- _Selected extract_
..............................

I'll reserve final judgment until more thorough reviews appear with ocing/power consumption and more tests, but so far Phenom II does not live up to the hype we have seen recently. Once again AMD built up insane hype for a chip and once again that hype is turning against them. Deneb is what we expected it to be, it is Agena with additional cache and on 45nm, allowing for higher clocks, ~5-10% better performance/clk, and lower power consumption..... it is nothing more and nothing less. It is good competition for the Q6600 / Q9400 and will perhaps shake up some of Intel's lower end lineup if pricing is good. But it is still not competition for Q9550 and higher, pricing on those chips remains at Intel's discretion (which is horrible for consumers, if you haven't noticed we have seen very few price drops this past year or so as AMD has become more and more uncompetitive). Certainly there is no pressure to lower prices on Core i7 CPUs or motherboards, as they remain in a league of their own right now in most applications.
Yes I have seen that, but I don't get your point.
Intel's 45nm process used on Core2 starts using A LOT of power when you reach over 3.8+Ghz
http://images.anandtech.com/graphs/p...1228/16135.png
but you cannot say this will happen to phenom2 too, because of the differences in manufacturing technology
And Phenom II isn't going to be consuming a lot of power when it is overclocked to 4.0GHz with 1.6V, which seems to be what is required? When 3.0GHz/1.35V is already ~125W TDP.......... any CPU is going to consume a lot of power when you are pushing it to the limit with insane voltages/clocks.
amp x volts = watts. just because the volts are higher doesn't mean the power consumption will be higher. my fan uses 12V but does that mean that it consumes more power than my cpu? no so stop using volts as a comparison. the volts have nothing to do with anything. phenom II uses more volts than i7 yet somehow from what we have seen so far it overclocks better. phenom II uses more volts than i7. yet somehow from what we have seen it has a lower power consumption. i don't believe you can use volts to compare different cpus. not even cpus of the same brand.
If it clocks like 3.6+ ghz on average and its priced fairly than it will be an nice alternative up to mid/high end :)
i am sorry for ati seems they are gonna die with amd :( c'mmon amd you can do better than that at least game benchs at high res aren't bad and thats only positive thing about this new cpu
Intel's TDP and AMD's TDP are two different things in general. Both technically are the maximum power usage, but AMD's CPUs tend to actually consume close to TDP under maximum load. Intel, on the other hand, bundles up together CPUs into "classes" and gives them all the same TDP, regardless of actual power consumption. For example, Intel rates all 45nm duals at 65W despite them consuming 30-40W at most, meanwhile AMD rates certain duals at 45W that consume more than chips that Intel rates at 65W. Same thing with quads....... Intel's 130W QX9650 consumes less than AMD's 95W launch Phenoms. In general, AMD's TDP is much more aggressive than Intel's TDP.

..............................

- _Given data_
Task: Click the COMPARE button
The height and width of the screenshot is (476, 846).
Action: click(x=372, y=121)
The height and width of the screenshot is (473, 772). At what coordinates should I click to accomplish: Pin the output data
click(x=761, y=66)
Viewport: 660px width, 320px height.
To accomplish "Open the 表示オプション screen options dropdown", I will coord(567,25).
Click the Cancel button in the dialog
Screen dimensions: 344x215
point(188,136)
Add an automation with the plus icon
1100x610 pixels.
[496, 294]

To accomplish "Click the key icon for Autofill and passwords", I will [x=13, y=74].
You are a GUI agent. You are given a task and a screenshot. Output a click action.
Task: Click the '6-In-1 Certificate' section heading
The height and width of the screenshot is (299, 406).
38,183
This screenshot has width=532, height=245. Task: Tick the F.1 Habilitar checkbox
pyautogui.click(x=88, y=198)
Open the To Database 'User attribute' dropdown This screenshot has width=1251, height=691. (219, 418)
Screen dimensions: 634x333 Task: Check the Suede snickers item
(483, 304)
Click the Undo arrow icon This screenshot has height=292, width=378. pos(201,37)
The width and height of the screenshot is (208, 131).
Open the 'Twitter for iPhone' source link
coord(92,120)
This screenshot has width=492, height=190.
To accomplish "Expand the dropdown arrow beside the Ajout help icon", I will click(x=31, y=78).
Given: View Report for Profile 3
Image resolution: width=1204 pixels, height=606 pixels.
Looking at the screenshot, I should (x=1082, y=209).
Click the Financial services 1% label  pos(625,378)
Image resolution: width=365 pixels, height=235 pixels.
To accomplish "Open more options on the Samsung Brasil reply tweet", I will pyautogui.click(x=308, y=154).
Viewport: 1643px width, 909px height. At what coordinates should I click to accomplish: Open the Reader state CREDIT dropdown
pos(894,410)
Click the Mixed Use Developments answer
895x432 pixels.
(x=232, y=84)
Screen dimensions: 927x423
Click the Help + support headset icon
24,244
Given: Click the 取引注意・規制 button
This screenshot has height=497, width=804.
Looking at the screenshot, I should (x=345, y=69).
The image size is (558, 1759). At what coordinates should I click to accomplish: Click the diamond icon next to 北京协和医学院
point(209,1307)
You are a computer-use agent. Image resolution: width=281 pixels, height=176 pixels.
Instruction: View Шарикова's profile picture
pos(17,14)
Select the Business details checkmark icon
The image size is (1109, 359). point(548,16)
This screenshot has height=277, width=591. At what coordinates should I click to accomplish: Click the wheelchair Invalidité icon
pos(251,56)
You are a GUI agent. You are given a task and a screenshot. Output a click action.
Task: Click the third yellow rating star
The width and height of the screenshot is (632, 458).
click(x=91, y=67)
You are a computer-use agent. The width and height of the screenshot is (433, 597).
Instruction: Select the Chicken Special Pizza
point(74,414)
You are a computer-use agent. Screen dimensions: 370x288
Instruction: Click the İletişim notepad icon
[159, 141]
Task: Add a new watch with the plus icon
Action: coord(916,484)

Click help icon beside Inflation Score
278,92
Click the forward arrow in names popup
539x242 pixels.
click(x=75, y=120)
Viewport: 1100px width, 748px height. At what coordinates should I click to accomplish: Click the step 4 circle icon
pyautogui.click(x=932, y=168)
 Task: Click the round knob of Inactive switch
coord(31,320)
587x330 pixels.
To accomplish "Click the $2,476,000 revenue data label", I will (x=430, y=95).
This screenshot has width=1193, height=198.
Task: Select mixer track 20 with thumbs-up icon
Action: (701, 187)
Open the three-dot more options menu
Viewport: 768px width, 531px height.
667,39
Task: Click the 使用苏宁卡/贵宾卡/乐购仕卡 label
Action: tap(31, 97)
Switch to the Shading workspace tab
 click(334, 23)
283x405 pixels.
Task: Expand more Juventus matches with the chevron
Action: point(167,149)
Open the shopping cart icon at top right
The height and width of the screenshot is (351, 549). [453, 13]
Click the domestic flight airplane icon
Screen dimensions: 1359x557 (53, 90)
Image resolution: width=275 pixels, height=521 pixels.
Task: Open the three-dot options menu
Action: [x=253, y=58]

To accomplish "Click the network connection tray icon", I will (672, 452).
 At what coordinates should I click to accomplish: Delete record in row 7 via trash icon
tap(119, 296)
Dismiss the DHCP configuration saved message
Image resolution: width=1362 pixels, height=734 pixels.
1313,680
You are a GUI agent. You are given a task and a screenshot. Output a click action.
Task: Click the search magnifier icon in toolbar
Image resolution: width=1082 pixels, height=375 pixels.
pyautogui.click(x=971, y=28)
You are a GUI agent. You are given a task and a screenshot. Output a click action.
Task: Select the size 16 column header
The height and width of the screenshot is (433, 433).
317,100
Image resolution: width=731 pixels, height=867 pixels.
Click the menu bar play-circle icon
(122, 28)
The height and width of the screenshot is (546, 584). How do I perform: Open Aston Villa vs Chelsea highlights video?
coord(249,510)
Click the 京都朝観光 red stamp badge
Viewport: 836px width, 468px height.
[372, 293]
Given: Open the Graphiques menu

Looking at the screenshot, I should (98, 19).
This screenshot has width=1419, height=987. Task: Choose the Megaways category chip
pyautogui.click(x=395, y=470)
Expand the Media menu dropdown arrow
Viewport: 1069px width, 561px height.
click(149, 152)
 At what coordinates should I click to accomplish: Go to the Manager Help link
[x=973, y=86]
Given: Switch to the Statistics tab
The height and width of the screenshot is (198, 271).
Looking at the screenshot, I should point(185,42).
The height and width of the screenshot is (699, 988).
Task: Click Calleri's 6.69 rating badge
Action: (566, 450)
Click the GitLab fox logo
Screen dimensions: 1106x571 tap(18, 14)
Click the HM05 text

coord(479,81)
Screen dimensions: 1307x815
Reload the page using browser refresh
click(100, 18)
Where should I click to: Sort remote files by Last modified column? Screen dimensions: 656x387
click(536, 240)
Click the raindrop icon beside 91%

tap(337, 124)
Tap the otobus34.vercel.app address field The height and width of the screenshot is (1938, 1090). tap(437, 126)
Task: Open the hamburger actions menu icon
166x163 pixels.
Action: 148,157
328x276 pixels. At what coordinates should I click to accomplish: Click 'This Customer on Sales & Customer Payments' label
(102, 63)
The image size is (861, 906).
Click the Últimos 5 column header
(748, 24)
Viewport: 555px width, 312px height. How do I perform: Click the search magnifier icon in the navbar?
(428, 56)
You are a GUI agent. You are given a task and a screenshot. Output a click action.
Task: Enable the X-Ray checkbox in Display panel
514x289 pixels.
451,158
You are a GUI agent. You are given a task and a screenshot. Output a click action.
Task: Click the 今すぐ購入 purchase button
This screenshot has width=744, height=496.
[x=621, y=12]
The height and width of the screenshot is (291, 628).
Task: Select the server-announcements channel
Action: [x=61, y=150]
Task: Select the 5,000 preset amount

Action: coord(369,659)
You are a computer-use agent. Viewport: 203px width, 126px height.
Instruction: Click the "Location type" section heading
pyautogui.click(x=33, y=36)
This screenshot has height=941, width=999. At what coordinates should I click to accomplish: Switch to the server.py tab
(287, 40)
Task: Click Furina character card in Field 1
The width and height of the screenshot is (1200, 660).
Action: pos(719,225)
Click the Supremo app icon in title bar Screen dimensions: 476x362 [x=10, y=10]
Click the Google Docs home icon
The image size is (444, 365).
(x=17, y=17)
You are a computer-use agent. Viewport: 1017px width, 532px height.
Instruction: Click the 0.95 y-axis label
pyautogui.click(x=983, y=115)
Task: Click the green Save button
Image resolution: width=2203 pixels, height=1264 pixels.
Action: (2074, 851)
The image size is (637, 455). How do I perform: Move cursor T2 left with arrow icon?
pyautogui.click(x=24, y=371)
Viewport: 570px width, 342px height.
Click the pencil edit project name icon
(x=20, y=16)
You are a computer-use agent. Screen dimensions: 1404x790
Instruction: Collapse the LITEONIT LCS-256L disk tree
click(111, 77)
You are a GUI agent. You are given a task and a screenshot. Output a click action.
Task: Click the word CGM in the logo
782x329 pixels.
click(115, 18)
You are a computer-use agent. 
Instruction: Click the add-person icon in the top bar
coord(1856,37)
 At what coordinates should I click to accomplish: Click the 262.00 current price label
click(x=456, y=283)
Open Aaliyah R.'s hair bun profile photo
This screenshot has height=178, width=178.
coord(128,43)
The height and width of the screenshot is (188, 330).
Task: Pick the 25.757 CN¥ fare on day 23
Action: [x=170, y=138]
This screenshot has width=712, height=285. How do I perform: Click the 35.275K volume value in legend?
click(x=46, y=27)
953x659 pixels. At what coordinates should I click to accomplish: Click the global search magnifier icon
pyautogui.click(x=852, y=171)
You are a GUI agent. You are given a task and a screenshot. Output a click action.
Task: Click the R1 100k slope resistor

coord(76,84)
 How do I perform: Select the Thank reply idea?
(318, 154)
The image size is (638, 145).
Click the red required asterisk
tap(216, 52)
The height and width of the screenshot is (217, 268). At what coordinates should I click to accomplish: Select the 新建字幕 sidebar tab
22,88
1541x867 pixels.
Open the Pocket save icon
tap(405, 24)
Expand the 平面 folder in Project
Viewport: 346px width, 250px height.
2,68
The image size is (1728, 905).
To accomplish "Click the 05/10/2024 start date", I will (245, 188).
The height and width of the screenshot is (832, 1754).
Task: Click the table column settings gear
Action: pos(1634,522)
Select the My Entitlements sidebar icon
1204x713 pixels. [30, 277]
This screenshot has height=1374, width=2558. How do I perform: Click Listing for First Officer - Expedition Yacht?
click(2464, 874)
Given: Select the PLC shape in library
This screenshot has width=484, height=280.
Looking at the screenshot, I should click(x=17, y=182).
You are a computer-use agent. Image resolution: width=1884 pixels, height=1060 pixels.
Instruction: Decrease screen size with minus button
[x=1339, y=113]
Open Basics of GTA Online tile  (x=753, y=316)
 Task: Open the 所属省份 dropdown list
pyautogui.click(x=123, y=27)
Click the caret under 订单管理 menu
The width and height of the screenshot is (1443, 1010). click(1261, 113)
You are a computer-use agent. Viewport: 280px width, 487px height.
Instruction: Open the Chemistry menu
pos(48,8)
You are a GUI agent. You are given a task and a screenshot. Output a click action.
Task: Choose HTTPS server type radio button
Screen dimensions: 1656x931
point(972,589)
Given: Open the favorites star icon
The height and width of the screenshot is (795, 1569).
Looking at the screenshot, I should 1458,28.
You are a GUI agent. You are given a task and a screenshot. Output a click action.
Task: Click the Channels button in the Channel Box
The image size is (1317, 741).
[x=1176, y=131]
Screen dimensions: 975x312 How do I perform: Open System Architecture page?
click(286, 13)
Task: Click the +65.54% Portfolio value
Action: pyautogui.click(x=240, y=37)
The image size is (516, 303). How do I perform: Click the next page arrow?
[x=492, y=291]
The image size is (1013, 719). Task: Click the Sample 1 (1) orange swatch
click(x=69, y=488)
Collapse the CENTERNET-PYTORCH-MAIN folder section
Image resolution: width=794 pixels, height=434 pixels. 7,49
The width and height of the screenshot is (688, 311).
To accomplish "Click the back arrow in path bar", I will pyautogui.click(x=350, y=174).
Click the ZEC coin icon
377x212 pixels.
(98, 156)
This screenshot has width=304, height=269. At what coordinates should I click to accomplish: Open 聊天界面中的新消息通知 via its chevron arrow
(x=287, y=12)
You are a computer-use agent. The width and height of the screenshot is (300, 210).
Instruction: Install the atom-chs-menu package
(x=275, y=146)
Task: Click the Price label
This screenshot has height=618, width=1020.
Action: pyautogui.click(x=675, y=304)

..............................

- _Tasks to carry out_
A: Translate this sentence from the forum discussion of Phenom II into German: "Intel's TDP and AMD's TDP are two different things in general."
B: In the listing, rename "icon" to "glyph" throughout the part that opens with the line containing "Screen dimensions: 927x423" and closes with the line containing "click(x=91, y=67)", both lines included. Keep everything else unchanged and return only those lines.

- _Outputs in order_
A: Die TDP von Intel und die TDP von AMD sind im Allgemeinen zwei verschiedene Dinge.

B:
Screen dimensions: 927x423
Click the Help + support headset glyph
24,244
Given: Click the 取引注意・規制 button
This screenshot has height=497, width=804.
Looking at the screenshot, I should (x=345, y=69).
The image size is (558, 1759). At what coordinates should I click to accomplish: Click the diamond glyph next to 北京协和医学院
point(209,1307)
You are a computer-use agent. Image resolution: width=281 pixels, height=176 pixels.
Instruction: View Шарикова's profile picture
pos(17,14)
Select the Business details checkmark glyph
The image size is (1109, 359). point(548,16)
This screenshot has height=277, width=591. At what coordinates should I click to accomplish: Click the wheelchair Invalidité glyph
pos(251,56)
You are a GUI agent. You are given a task and a screenshot. Output a click action.
Task: Click the third yellow rating star
The width and height of the screenshot is (632, 458).
click(x=91, y=67)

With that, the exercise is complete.